*ID cards will vary in the location of this information. This sample ID is only provided to be a guide.
- This is the payor who is responsible to adjudicate (pay) your medical claims as repriced by the network (see B) in accordance with the patient's benefit plan design including: eligibility, deductibles, copays, etc.
- This is the network of hospitals, doctors, and other providers that are considered in-network for the patient's benefit plan. The network will reprice your claims as submitted by the provider to the contracted amount and forward them to the payor (see A) for payment.
- This is the patient's Family ID number under their benefit plan. Often, each member of the family will be assigned a suffix to this ID number to provide a unique ID for each member of the family.
- This is the Group Number to which the patient is assigned.

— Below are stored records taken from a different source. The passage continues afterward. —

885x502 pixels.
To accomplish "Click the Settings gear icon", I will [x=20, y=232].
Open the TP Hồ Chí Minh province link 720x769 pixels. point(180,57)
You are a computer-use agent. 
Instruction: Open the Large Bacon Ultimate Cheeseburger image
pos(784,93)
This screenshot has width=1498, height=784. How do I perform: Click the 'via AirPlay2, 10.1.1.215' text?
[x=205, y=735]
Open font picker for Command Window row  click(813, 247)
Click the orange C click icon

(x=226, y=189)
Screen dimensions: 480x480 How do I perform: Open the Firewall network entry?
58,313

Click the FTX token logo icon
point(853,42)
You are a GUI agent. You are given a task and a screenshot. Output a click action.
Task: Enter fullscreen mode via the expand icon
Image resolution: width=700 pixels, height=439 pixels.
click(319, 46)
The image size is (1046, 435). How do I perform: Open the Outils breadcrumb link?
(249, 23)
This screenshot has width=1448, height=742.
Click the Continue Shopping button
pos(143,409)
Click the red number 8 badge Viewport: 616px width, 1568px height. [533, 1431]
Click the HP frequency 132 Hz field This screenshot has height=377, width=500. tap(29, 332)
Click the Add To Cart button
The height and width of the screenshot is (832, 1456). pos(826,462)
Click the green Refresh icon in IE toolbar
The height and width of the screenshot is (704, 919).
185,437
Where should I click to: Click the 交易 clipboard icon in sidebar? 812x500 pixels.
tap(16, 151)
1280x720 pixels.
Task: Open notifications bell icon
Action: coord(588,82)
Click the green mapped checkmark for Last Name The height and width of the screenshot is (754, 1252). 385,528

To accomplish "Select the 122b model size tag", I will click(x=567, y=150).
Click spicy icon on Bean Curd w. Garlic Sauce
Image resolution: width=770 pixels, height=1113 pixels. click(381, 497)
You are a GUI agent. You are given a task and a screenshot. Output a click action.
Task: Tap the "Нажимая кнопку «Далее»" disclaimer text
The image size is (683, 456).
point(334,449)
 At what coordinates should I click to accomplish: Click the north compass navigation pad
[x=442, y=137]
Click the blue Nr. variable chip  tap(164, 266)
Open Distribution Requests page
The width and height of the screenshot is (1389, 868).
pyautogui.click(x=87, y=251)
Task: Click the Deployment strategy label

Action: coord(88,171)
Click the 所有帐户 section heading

The member's employer may have one or multiple group numbers set up with their Payor.
- Member Name is the patient's name and will often list the other members of the family that participate under their plan.
- Copayment Information is often provided that applies to the patient's benefit plan for common types of visits such as to a Primary Care Physician (PCP) or Specialist.
- This is the Payor's (See A) customer service number that you can call to receive answers to any questions you may have regarding the adjudication (payment) of your claim and what benefit levels apply to the services. The Payor can also verify the patient's eligibility prior to delivery of the service.
- If the patient must obtain precertification for a service before having it delivered, the provider or patient would call this number for the party who is responsible for the medical/utilization management for that patient.
- This is the Network's (See B) customer service number that you can call to receive information on a provider's participation in the network and product for which the patient is a member. The Network can also answer questions regarding the provider's contract with the network including contracted discounts applicable.
- This is where the provider should submit patient claims for processing (including network discount processing and claim adjudication by your payor). Depending on the arrangement determined by the Payor and the Network, either party may receive the claim first. It is important to direct the claim as stated on the Patient's ID card to ensure expeditious adjudication.
- If your office submits claims electronically, this is the appropriate party's electronic ID for claim submission.
- This is where additional information can be found for which network of providers applies for certain service areas if the patient is traveling outside of their primary network area. The provider will want to ensure that they understand which network applies for the services they are going to provide. If the interpretation of the medical card is still confusing, the Payor (See A) can be contacted to advise.